Copy out, word for word, the lines from the start of the data below through the line containing "Task: Click the users", and no others.

******************************

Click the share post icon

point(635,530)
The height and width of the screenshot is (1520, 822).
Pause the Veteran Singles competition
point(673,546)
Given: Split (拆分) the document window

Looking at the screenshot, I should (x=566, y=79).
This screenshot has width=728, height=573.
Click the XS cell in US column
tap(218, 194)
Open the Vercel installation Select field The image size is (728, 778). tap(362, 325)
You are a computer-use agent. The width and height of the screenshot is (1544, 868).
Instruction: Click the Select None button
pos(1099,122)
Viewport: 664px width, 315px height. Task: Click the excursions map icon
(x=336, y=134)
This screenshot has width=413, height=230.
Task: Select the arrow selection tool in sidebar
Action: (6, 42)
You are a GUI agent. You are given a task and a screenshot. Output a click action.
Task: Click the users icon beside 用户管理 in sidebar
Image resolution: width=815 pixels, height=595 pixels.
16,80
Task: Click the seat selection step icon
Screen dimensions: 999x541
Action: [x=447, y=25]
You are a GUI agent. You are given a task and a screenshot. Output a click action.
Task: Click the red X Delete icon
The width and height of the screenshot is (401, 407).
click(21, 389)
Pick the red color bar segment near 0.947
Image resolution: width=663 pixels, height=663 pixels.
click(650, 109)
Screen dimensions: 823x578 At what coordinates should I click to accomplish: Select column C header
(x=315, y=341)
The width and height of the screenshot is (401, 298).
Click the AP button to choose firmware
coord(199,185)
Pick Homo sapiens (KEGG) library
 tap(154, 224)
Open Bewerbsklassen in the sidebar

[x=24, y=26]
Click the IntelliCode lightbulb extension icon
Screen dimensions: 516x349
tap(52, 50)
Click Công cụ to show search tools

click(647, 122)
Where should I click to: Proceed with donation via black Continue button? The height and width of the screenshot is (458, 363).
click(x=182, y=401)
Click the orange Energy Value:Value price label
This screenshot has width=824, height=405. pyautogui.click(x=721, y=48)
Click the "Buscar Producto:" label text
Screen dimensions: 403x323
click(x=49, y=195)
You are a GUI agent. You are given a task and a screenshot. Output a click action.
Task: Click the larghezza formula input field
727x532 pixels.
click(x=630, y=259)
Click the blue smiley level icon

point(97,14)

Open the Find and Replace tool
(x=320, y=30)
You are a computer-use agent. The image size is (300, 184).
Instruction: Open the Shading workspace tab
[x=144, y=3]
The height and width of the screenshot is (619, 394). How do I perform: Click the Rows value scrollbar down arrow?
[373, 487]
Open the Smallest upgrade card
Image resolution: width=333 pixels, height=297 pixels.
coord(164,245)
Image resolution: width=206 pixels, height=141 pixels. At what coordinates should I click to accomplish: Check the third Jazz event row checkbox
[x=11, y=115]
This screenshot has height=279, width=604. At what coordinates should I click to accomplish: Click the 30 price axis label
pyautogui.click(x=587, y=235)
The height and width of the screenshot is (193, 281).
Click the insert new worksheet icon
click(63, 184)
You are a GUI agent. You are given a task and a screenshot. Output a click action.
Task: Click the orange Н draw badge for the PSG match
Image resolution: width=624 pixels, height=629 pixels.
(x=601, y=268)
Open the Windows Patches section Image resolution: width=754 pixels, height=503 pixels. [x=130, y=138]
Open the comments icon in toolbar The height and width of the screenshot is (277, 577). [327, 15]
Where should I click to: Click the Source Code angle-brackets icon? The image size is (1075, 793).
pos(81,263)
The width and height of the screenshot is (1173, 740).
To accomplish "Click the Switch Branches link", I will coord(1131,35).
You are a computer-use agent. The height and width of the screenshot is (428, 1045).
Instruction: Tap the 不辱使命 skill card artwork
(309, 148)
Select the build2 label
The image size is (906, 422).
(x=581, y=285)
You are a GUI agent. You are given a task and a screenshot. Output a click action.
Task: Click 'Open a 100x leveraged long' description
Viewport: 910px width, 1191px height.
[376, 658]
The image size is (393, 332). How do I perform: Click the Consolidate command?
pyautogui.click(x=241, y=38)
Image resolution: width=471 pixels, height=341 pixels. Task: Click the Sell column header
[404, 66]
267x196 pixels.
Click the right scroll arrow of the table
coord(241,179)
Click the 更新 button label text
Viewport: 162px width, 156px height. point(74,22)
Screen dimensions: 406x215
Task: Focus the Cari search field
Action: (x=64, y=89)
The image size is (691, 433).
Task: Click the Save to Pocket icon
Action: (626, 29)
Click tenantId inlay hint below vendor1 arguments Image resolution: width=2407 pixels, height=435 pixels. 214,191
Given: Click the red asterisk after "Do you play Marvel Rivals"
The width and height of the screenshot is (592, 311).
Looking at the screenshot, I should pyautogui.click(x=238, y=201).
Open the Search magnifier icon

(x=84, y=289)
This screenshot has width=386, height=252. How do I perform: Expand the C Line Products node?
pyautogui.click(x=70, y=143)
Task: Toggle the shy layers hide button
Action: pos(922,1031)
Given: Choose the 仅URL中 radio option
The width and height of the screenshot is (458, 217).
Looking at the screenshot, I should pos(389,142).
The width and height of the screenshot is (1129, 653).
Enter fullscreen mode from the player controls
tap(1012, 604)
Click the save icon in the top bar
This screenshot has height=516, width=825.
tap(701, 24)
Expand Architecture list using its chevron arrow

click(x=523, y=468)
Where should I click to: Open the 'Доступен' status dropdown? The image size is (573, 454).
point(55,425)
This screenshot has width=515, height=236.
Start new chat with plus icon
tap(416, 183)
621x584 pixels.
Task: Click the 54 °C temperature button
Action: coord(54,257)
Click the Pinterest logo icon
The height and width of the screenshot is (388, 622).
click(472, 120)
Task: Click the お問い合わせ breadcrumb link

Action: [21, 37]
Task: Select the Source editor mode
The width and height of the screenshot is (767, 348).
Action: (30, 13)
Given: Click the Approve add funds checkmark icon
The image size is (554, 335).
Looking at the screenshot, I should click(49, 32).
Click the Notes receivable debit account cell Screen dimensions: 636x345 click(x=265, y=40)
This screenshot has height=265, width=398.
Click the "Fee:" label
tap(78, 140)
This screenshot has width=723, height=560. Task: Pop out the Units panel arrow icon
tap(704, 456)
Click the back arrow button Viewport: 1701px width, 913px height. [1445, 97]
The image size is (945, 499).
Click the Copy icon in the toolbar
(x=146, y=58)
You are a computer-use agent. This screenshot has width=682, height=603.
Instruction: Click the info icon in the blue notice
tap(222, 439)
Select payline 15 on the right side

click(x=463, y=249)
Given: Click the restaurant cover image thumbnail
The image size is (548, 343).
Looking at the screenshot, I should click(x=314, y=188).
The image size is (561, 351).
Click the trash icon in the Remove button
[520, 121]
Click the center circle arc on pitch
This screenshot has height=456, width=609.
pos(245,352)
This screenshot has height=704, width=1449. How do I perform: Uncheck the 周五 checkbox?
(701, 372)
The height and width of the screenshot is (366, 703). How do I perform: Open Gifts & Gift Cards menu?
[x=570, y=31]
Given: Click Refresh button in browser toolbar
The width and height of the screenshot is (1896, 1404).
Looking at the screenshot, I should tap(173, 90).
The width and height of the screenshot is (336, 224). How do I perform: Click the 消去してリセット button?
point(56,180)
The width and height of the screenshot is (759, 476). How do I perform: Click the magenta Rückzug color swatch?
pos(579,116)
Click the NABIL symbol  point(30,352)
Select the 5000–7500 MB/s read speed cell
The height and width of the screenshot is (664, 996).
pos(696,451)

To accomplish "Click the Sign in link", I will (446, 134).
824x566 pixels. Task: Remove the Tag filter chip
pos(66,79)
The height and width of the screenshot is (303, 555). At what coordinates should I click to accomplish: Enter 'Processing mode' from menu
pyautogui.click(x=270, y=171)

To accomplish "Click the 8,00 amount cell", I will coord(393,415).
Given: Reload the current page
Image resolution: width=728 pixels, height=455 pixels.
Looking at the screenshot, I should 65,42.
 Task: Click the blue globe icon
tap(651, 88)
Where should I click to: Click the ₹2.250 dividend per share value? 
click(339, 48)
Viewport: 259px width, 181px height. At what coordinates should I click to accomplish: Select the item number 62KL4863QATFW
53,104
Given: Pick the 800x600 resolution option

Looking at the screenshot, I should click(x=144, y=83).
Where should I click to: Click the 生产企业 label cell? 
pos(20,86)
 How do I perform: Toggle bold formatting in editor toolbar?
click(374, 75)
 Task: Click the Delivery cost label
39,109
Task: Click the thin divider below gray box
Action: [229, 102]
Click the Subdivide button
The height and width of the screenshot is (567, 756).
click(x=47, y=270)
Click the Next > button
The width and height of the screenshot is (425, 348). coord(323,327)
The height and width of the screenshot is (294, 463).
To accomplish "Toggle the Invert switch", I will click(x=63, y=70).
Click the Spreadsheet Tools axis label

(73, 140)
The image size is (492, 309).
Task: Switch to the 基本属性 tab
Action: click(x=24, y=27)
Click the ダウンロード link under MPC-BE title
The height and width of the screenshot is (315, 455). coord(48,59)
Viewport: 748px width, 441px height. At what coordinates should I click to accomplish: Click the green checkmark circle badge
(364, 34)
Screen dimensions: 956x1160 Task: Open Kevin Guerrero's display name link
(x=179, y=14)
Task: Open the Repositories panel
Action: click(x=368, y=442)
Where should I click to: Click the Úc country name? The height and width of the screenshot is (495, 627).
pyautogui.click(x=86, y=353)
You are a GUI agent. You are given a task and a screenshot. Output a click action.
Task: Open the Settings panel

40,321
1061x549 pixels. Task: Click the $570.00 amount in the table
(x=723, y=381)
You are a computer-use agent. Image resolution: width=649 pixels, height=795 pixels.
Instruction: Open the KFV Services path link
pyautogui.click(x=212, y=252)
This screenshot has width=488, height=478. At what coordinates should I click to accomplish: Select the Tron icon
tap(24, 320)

******************************

**ANSWER TO THE PROBLEM**
Click the share post icon

point(635,530)
The height and width of the screenshot is (1520, 822).
Pause the Veteran Singles competition
point(673,546)
Given: Split (拆分) the document window

Looking at the screenshot, I should (x=566, y=79).
This screenshot has width=728, height=573.
Click the XS cell in US column
tap(218, 194)
Open the Vercel installation Select field The image size is (728, 778). tap(362, 325)
You are a computer-use agent. The width and height of the screenshot is (1544, 868).
Instruction: Click the Select None button
pos(1099,122)
Viewport: 664px width, 315px height. Task: Click the excursions map icon
(x=336, y=134)
This screenshot has width=413, height=230.
Task: Select the arrow selection tool in sidebar
Action: (6, 42)
You are a GUI agent. You are given a task and a screenshot. Output a click action.
Task: Click the users icon beside 用户管理 in sidebar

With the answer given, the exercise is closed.